## What the task asks
Only some lines are wanted. Transcribe, exactly, the lines below from the line with "Task: Open the 스마트차도리 모바일 앱 tab" up to and including the line with "Click the list".
____
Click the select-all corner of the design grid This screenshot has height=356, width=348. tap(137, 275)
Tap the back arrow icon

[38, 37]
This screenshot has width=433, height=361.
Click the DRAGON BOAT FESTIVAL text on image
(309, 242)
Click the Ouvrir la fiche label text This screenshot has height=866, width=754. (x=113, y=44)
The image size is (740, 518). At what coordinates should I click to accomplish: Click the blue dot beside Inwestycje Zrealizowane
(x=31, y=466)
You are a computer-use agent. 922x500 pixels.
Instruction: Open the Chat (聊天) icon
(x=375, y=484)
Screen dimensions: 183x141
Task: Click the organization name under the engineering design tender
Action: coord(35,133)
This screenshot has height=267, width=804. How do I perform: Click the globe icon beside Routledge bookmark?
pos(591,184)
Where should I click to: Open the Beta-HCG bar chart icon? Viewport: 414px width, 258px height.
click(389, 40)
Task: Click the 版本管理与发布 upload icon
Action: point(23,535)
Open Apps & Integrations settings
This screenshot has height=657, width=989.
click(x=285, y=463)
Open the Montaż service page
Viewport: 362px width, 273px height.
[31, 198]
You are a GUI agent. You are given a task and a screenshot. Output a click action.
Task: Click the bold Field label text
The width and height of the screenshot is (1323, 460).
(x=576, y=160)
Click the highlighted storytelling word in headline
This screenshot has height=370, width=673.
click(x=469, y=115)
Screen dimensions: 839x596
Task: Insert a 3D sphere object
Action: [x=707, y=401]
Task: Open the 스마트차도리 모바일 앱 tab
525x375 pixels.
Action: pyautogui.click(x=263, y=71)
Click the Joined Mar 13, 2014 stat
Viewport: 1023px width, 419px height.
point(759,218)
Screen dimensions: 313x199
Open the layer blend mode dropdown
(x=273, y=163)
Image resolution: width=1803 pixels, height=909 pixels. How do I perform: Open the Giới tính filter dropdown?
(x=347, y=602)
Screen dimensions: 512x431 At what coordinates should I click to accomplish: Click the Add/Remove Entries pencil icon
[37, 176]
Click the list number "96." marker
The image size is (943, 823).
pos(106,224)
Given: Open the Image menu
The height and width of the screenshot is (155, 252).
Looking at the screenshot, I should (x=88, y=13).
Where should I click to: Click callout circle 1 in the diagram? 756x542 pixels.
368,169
____
## Task output
Task: Open the 스마트차도리 모바일 앱 tab
525x375 pixels.
Action: pyautogui.click(x=263, y=71)
Click the Joined Mar 13, 2014 stat
Viewport: 1023px width, 419px height.
point(759,218)
Screen dimensions: 313x199
Open the layer blend mode dropdown
(x=273, y=163)
Image resolution: width=1803 pixels, height=909 pixels. How do I perform: Open the Giới tính filter dropdown?
(x=347, y=602)
Screen dimensions: 512x431 At what coordinates should I click to accomplish: Click the Add/Remove Entries pencil icon
[37, 176]
Click the list number "96." marker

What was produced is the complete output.